### [Istruzione]
Riscrivi le voci a partire dalla riga che contiene "The image size is (980, 448)." e fino a quella che contiene "Action: tap(165, 250)", sostituendo "early bird price" con "discounted price" e lasciando invariato tutto il resto.

### [Dati forniti]
━━━━━━━━━━━━━━━━━━━━━━━━━━━━━━

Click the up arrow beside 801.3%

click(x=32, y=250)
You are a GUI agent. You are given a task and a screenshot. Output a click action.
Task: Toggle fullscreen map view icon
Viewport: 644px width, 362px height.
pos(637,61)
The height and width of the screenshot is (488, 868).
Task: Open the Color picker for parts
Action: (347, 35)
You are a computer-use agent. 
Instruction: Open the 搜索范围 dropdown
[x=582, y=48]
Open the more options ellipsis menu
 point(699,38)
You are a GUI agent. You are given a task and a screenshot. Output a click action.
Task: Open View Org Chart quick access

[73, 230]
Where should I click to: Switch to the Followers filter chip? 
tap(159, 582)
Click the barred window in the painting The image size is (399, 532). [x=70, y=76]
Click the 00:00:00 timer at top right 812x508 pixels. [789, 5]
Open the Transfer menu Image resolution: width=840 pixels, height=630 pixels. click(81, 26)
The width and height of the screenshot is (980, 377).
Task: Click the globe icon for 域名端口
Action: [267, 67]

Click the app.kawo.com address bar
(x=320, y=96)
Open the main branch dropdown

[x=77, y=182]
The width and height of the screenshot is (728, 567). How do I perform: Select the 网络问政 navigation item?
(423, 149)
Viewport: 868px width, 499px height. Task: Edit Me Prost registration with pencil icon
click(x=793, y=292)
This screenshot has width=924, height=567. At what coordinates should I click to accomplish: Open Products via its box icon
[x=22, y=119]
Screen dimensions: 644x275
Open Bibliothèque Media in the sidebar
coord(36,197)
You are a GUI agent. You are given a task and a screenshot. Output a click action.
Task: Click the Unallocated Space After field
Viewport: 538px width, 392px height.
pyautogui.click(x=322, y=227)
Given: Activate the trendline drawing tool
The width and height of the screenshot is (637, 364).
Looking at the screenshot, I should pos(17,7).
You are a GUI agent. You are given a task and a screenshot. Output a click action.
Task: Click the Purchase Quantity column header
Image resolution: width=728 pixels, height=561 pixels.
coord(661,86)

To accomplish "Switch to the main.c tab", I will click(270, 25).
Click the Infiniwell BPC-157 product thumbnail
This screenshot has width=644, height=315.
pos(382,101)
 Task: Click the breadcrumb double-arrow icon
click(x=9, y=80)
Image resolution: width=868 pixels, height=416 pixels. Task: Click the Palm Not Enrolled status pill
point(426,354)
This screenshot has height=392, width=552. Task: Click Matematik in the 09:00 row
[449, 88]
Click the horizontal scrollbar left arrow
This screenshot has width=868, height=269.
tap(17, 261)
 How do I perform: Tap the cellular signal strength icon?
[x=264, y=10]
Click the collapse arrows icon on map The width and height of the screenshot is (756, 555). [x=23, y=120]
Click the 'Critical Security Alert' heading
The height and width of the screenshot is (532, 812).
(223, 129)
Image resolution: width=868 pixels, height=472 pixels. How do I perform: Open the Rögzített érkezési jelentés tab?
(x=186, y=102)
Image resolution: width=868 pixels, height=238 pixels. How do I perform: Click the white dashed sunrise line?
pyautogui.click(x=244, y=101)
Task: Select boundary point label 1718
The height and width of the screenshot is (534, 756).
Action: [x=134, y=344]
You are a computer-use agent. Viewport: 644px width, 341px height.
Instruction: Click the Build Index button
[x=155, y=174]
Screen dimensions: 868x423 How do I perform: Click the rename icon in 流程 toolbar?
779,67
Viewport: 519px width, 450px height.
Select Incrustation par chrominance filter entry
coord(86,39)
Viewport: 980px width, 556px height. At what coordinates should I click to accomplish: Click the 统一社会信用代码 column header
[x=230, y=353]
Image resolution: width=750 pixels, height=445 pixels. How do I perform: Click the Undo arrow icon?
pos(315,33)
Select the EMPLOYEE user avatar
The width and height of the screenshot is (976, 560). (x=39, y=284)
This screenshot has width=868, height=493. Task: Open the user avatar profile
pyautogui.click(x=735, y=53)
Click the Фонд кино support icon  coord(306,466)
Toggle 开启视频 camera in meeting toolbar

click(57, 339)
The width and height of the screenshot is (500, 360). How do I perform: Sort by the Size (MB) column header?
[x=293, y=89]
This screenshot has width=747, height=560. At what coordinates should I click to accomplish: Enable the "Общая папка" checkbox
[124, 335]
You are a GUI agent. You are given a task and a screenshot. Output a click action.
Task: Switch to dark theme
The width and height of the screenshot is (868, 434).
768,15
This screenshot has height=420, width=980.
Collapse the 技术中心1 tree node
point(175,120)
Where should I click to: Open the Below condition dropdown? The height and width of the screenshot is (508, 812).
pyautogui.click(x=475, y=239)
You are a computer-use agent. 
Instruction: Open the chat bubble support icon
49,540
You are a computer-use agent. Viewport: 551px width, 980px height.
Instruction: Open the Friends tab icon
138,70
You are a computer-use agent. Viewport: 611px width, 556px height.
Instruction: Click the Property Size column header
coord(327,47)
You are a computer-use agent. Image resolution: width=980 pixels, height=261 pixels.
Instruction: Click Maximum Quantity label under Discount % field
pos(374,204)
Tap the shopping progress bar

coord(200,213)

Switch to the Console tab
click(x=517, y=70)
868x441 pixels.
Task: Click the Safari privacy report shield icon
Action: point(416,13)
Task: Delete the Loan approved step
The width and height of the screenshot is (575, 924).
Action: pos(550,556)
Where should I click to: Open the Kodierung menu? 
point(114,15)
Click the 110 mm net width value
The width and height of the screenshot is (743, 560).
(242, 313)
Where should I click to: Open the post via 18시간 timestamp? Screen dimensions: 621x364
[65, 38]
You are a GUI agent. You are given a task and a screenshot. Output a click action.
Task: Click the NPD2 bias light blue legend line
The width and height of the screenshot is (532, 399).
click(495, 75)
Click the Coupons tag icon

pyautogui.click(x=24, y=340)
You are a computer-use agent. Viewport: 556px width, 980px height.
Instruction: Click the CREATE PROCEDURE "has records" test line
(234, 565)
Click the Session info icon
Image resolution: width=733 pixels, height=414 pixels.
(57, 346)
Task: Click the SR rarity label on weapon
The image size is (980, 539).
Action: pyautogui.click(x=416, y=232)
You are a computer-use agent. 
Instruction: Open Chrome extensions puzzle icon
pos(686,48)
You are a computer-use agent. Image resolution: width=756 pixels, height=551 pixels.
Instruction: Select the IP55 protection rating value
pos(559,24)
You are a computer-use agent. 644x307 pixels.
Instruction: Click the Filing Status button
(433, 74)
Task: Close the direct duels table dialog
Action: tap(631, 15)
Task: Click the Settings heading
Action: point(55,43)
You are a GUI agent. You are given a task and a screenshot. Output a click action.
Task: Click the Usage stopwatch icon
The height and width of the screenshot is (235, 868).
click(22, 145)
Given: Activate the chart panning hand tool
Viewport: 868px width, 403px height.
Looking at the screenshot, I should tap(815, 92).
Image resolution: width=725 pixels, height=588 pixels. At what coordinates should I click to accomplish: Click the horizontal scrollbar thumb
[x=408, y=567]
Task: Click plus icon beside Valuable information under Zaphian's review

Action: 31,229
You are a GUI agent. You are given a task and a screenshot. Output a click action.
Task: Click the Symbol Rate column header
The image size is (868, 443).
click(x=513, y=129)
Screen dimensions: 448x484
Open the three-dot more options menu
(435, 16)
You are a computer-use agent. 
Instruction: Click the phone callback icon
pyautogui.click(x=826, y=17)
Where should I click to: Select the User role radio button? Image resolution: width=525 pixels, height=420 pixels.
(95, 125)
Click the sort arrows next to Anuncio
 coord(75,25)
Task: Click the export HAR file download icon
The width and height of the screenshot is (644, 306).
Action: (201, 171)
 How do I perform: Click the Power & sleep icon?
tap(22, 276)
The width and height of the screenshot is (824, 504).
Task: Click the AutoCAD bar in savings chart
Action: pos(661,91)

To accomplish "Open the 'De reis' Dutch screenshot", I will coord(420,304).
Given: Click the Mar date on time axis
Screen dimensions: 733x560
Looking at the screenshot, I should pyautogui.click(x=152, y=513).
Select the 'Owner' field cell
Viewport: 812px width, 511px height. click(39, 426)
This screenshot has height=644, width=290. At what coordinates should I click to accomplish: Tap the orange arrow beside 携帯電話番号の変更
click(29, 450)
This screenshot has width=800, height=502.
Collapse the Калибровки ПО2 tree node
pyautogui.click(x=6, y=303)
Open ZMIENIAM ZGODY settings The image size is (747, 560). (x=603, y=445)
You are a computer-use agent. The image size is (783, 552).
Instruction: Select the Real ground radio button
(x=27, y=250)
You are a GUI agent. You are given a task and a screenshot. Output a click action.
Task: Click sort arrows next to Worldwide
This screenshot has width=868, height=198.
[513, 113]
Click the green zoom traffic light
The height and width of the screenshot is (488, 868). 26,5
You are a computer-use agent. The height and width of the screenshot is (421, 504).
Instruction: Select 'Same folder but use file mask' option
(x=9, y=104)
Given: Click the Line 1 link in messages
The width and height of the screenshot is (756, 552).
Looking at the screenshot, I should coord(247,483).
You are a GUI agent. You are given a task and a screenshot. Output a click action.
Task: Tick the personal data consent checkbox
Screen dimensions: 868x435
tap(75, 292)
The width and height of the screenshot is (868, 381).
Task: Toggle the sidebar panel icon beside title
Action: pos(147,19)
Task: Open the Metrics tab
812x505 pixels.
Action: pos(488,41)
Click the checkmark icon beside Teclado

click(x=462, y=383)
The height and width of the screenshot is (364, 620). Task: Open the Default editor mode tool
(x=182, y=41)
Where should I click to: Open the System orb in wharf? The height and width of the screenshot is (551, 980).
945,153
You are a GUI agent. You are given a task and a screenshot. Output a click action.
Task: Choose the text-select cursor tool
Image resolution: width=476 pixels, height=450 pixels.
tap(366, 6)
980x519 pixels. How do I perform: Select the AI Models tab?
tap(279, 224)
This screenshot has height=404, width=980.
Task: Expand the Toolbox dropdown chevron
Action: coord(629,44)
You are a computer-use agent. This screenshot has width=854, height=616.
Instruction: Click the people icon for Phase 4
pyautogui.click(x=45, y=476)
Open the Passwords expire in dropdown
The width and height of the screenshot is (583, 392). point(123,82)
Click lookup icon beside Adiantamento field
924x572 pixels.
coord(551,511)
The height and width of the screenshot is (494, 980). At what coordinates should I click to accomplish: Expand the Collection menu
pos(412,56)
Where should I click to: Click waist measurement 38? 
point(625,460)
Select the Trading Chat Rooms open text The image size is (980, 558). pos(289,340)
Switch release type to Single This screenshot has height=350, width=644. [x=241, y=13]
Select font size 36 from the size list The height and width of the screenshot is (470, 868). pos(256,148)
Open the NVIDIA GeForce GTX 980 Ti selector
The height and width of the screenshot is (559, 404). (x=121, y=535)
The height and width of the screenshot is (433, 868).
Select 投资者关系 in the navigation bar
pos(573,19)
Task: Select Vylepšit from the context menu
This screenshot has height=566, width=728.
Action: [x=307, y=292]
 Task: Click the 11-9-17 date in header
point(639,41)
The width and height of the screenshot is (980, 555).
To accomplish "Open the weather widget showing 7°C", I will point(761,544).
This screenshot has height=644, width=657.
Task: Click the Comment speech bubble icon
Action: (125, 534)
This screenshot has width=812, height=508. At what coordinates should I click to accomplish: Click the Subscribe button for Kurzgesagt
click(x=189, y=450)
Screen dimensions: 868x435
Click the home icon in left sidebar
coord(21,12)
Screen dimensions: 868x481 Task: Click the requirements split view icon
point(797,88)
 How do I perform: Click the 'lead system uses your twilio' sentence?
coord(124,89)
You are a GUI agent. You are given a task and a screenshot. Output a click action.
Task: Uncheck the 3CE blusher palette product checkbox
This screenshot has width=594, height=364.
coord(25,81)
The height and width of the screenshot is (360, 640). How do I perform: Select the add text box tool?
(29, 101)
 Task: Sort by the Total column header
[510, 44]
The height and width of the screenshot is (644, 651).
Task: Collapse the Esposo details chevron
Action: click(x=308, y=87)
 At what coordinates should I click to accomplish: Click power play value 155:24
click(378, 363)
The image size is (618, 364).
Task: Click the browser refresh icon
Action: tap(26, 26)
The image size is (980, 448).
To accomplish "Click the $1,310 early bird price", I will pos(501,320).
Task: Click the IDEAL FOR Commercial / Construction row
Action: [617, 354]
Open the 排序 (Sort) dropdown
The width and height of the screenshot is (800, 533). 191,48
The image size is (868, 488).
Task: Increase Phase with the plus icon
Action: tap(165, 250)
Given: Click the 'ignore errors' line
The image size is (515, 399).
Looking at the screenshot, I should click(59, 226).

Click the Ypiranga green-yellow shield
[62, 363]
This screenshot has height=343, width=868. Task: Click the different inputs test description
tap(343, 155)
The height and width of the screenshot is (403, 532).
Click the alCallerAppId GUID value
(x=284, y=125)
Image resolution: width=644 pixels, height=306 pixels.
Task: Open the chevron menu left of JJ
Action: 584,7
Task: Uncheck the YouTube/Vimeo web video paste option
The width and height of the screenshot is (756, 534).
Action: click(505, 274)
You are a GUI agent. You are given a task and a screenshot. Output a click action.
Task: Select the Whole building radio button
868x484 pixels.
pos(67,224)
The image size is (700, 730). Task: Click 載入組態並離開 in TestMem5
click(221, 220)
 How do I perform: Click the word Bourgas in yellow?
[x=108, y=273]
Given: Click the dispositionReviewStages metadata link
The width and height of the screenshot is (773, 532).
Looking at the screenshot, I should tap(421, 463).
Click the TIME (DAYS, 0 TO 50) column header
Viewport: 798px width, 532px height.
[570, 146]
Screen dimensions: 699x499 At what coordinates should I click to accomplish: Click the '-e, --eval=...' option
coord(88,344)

━━━━━━━━━━━━━━━━━━━━━━━━━━━━━━

### [Risposta]
The image size is (980, 448).
To accomplish "Click the $1,310 discounted price", I will pos(501,320).
Task: Click the IDEAL FOR Commercial / Construction row
Action: [617, 354]
Open the 排序 (Sort) dropdown
The width and height of the screenshot is (800, 533). 191,48
The image size is (868, 488).
Task: Increase Phase with the plus icon
Action: tap(165, 250)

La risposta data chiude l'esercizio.